The forest conservation workers’ role to spot host pine trees of the plague and remove them is significant to better prevent the disease’s spread, the KFS has said.
While Korea sees a substantial decrease in impact from pine needle gall midges, which have affected the greatest extent of forests in the nation among other pests, the pine wood nematodes have lately become a new threat to national forests. The area damaged by pine needle gall midges shrank to a third over 10 years as of 2015 to 49,960 hectares, while the area plagued by pine wilt disease doubled in a year as of 2013 to 11,550 hectares, showed data from the KFS.

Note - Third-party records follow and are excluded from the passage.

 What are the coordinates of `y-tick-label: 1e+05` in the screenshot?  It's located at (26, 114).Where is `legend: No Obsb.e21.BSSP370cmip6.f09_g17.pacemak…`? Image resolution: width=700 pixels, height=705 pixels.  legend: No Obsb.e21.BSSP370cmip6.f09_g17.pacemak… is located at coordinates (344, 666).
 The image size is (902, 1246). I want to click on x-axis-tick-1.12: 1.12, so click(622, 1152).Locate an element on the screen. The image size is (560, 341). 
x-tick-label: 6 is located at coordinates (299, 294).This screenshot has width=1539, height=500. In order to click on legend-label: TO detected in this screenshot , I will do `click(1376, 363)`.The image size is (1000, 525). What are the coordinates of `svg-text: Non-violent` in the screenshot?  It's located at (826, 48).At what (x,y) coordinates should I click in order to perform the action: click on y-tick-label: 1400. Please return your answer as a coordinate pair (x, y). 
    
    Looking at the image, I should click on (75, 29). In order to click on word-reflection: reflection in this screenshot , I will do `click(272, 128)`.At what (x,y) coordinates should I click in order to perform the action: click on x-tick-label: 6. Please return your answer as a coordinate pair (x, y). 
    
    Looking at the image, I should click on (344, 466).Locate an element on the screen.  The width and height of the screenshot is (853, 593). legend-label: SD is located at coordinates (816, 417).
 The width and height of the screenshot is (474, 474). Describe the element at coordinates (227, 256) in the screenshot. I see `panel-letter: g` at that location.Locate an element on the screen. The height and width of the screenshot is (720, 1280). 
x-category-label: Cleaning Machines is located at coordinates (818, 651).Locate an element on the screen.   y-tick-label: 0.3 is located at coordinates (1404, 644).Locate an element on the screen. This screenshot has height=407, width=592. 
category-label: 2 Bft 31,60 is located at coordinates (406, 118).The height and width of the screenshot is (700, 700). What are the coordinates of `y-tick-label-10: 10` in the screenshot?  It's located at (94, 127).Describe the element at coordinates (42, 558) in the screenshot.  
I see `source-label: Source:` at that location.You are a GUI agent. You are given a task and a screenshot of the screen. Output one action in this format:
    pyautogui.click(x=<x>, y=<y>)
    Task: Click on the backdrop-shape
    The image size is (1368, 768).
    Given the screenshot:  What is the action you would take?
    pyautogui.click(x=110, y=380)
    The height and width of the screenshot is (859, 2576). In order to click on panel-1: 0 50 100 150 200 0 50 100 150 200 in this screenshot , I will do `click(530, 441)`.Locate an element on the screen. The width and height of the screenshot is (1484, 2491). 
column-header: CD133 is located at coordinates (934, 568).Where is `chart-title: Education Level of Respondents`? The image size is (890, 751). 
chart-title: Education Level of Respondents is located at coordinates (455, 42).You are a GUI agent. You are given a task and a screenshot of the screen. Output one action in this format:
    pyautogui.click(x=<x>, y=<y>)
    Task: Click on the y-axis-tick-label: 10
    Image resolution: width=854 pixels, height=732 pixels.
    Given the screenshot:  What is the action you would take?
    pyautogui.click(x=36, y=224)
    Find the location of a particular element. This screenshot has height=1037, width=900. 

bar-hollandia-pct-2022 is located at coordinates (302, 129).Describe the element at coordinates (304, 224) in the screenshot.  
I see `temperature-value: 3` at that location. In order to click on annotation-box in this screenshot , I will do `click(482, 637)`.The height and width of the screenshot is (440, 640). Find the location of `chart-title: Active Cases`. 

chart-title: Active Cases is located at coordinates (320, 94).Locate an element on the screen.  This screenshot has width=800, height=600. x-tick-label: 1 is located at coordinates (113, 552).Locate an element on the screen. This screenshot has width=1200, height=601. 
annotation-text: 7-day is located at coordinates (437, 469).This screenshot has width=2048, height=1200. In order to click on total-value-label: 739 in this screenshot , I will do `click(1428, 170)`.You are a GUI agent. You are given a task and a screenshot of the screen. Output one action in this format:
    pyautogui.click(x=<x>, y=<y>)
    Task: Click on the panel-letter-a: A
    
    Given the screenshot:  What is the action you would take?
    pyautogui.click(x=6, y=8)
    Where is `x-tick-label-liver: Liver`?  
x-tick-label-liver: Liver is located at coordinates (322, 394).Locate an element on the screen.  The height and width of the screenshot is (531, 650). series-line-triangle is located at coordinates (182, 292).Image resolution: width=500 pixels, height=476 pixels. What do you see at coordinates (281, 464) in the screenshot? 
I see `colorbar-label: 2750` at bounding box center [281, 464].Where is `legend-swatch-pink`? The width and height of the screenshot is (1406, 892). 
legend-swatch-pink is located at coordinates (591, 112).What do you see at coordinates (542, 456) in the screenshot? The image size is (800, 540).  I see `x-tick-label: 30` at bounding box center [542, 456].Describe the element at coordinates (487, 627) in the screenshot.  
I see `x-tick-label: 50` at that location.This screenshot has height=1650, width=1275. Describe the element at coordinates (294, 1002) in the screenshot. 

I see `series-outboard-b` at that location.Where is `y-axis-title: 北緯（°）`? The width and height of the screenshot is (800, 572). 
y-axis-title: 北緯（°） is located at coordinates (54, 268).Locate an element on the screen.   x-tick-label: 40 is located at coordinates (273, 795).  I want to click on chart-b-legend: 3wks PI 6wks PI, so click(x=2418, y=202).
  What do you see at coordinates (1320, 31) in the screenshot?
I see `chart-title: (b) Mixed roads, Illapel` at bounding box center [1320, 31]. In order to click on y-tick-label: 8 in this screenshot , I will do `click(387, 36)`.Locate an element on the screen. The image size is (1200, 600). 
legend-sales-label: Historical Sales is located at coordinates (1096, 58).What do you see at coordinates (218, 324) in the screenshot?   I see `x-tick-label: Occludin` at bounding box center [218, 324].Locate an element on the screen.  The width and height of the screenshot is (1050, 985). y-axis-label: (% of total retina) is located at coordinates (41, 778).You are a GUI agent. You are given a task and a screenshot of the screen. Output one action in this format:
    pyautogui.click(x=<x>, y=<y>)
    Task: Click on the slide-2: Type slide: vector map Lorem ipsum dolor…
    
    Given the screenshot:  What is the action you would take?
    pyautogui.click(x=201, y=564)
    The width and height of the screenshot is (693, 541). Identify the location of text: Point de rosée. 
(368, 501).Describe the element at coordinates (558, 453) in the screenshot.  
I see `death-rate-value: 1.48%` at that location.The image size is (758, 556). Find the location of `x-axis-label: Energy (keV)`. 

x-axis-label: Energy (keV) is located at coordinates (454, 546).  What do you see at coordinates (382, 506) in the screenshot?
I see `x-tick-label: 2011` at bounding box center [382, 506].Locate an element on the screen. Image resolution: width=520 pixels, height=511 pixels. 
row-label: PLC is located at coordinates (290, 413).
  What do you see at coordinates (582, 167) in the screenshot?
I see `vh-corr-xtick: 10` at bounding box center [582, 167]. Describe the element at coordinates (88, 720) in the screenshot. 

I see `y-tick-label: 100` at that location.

In addition, over 800 forest instructor jobs will be created under the plan, as Korea sees growing demand with more and more tourists flock to forests.
Other than the main agenda items of forestry employment issues, the top forestry policymakers of Korea and Japan discussed plans to cooperate in projects to reduce greenhouse gas emission from deforestation and forest degradation. Moreover, the two nations sought ways to root out the trade of illegally logged lumber and make use of homegrown wood resources and biomass.
The high-level talk Monday marked the third, following the first bilateral forestry talk in Pocheon, Gyeonggi Province, in July 2012 and second in Tokyo in November 2014.
The Monday meeting, however, was the first to highlight the agenda of forestry employment.